Printemps arabe 1.0

Dans un essai paru chez Michalon, Mounir Bensalah décrypte le rôle des réseaux sociaux dans le long et tortueux cheminement vers la démocratie dans les pays arabes.

Mounir Bensalah sait de quoi il parle. Cet ingénieur de trente-trois ans blogue lui-même très assidûment depuis déjà huit ans. Sur Twitter, il gazouille avec non moins d’ardeur. Les cyber-activistes, le militant des droits de l’homme les suit donc de près depuis qu’en Iran ils bravèrent la censure et attisèrent le tsunami de protestations contre une élection présidentielle fortement contestée. C’était en 2009. Après, il y eut le printemps arabe stimulé sur le Web, il y eut Slim Amamou, Lina Ben Mhenni, le blogueur «Z» et les dizaines d’autres e-révolutionnaires tunisiens, bientôt talonnés par Waël Ghonim et ses coéquipiers de la révolution égyptienne 2.0. Lesquels ont, à leur tour, inspiré les internautes opposants de Syrie, du Yémen, de Bahreïn ou de Jordanie.
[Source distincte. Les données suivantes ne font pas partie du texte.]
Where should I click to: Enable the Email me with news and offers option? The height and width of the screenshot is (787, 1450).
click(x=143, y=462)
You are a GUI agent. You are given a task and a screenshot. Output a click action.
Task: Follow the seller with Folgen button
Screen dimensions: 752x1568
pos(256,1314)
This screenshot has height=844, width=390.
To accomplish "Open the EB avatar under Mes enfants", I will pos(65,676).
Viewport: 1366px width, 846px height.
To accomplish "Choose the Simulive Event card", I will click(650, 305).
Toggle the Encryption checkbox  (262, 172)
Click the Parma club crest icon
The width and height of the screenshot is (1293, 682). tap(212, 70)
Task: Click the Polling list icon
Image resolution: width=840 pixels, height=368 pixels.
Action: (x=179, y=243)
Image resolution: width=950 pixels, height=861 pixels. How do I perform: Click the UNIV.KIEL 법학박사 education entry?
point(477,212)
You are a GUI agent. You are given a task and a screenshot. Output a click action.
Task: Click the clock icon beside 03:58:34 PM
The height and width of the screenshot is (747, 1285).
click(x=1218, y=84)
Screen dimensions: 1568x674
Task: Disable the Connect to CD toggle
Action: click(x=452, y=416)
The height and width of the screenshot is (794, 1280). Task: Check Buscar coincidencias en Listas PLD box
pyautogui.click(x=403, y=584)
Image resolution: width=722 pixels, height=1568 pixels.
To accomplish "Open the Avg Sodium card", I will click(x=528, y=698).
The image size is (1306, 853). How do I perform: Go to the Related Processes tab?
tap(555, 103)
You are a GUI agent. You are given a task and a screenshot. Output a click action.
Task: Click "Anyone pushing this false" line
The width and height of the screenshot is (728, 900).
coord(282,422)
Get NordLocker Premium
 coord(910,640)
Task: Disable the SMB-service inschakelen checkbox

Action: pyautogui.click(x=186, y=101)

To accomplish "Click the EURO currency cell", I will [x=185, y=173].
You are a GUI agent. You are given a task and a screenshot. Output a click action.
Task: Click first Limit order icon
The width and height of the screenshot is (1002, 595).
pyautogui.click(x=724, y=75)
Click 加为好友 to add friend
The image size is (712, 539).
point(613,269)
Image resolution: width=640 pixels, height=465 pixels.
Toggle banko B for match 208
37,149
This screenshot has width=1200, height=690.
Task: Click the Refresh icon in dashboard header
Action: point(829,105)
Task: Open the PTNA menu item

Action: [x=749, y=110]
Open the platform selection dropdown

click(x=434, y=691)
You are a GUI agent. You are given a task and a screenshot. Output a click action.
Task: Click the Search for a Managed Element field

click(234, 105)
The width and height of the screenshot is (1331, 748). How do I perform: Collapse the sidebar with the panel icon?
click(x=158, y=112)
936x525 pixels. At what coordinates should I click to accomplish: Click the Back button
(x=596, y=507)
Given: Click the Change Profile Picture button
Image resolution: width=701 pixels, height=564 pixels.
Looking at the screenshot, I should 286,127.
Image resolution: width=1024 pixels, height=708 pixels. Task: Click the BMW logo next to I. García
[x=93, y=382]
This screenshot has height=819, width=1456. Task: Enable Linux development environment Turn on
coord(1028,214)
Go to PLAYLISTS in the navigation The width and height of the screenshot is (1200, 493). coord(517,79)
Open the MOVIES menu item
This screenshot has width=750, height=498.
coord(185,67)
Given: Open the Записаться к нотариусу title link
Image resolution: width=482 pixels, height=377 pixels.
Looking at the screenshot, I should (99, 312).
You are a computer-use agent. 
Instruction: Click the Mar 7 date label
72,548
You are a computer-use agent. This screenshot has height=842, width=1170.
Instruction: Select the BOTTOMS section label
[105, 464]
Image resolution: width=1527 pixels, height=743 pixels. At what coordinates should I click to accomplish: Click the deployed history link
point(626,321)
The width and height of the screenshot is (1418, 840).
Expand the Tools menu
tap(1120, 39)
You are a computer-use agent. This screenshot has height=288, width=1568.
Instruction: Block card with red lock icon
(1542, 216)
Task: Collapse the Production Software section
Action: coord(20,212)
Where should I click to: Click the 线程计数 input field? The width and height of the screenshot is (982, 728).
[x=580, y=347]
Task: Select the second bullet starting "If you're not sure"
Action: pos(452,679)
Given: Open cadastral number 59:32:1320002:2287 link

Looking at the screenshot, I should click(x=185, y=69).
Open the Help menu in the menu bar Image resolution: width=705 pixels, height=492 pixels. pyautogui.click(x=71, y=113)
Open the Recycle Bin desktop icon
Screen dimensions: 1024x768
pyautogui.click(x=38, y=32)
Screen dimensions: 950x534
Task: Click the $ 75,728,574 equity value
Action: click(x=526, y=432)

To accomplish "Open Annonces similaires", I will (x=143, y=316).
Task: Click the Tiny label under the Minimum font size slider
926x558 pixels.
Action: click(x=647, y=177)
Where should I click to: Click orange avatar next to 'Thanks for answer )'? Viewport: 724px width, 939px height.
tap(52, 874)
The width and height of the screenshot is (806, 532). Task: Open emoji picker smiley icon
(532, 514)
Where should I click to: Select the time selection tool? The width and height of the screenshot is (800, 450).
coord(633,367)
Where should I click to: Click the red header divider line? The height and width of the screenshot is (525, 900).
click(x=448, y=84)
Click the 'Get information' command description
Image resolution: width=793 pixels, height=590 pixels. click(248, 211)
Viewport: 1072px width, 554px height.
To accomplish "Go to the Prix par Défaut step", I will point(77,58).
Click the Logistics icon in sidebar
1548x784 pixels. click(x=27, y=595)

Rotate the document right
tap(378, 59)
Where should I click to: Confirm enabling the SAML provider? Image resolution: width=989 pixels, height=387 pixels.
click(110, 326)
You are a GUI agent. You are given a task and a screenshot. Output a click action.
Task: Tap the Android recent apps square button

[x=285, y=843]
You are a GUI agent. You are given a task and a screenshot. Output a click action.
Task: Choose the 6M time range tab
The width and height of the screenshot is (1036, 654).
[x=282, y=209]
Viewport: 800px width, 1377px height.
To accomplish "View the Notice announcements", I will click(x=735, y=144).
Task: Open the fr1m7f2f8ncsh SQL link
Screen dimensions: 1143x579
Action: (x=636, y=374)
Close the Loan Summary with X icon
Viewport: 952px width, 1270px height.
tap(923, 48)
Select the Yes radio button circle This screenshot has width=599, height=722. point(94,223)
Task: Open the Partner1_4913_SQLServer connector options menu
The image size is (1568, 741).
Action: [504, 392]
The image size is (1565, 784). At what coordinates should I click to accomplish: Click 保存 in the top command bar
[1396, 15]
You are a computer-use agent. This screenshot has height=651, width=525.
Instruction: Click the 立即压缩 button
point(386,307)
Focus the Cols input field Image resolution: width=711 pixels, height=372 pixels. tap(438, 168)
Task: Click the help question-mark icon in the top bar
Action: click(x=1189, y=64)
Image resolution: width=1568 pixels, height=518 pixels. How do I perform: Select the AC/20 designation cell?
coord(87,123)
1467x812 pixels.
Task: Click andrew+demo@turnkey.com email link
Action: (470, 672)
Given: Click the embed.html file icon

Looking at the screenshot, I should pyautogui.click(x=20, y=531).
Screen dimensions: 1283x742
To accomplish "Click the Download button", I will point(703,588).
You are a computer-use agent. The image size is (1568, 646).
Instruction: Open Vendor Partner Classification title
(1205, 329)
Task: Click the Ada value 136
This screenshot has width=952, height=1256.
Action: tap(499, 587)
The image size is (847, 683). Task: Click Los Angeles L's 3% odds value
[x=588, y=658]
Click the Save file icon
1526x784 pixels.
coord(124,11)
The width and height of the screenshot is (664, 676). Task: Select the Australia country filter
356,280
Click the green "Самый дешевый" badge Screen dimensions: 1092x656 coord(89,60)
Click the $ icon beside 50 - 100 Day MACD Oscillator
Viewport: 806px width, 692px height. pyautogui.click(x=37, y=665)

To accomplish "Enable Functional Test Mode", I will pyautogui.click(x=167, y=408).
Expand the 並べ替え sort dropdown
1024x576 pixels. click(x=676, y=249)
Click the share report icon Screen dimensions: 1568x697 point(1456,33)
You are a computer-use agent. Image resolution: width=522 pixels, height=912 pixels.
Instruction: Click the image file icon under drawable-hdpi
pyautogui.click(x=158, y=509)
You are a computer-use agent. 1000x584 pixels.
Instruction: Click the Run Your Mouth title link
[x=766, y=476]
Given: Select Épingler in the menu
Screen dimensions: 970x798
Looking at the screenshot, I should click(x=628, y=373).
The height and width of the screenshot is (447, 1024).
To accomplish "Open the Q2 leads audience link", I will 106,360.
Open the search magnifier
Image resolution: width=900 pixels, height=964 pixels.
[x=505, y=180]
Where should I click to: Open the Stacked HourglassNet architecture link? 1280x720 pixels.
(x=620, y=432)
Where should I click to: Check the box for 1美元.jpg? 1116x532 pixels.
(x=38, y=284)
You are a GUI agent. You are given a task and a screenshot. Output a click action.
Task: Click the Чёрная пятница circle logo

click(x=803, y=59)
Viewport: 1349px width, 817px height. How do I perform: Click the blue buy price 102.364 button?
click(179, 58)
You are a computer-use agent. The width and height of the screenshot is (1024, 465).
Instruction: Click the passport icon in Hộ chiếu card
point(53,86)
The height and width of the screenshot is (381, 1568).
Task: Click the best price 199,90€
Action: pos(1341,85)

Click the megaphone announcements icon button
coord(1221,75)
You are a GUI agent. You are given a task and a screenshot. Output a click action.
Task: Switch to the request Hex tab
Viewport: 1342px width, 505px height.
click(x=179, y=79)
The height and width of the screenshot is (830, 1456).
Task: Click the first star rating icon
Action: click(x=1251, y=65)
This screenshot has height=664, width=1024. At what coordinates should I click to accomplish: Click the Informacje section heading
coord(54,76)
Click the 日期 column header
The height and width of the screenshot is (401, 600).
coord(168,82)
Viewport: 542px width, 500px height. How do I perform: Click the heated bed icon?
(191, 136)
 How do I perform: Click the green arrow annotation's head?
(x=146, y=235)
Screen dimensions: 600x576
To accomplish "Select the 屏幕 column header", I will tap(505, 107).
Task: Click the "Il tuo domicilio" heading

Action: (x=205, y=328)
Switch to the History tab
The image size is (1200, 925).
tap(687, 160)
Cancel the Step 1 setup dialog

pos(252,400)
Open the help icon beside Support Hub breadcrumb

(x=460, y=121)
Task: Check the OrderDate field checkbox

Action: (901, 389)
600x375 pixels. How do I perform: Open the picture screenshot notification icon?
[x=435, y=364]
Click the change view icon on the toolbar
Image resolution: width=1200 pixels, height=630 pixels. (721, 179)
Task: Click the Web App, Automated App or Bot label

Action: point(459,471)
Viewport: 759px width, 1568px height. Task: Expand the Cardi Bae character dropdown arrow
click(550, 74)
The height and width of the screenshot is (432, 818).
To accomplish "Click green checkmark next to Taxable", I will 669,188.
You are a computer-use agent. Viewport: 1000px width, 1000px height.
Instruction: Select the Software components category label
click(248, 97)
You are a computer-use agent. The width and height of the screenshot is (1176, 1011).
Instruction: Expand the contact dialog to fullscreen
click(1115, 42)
Au Maroc, le mouvement du 20 Février naquit, s’organisa et se mobilisa, de la même façon, sur la toile, à travers des plateformes citoyennes et engagées comme Mamfakinch.com. Des blogueurs comme Larbi.org ou Ibn Kafka dénoncent régulièrement les injustices sociales, les tares de notre société, les manquements de nos gouvernants.

Des formes inédites de militantisme se déploient et ne se résument pas, loin s’en faut, au seul volet politique, assure l’auteur de «Réseaux sociaux et révolutions arabes», mais «le dépassent pour façonner nos modes de vie sur les plans économique, social et culturel».

Des possibilités infinies de contestation, que Mounir Bensalah tente de condenser dans son essai, qui se veut être un hommage à la jeunesse militante et virevoltante des blogs et des réseaux sociaux arabes. «Ce livre est davantage qu’un recueil de témoignages des blogueurs de notre région, acteurs du printemps arabe ; il est la preuve de l’acte participatif de tout un chacun dans le processus du changement de la société», note dans une courte préface Amina Bouayach, vice-présidente de la Fédération internationale des ligues des droits de l’homme.

Genèse, déploiement et perspectives

L’ouvrage de Mounir Bensalah ratisse large. On y redécouvre les balbutiements de la «révolution numérique» dans un premier chapitre historique qui revient, au pas de course, sur l’expérience de neuf pays. Le deuxième volet décortique le cas du Maroc, des modestes débuts de la Blogoma (blogosphère marocaine) aux manifestations insufflées par le «20Feb» (20 février en langage «twitterrien»). On y lit enfin quelque quatre-vingt pages de riches entretiens avec des journalistes férus de Web, des blogueurs et des politologues.

«Réseaux sociaux et révolutions arabes», un essai de Mounir Bensalah paru aux Éditions Michalon. 2012.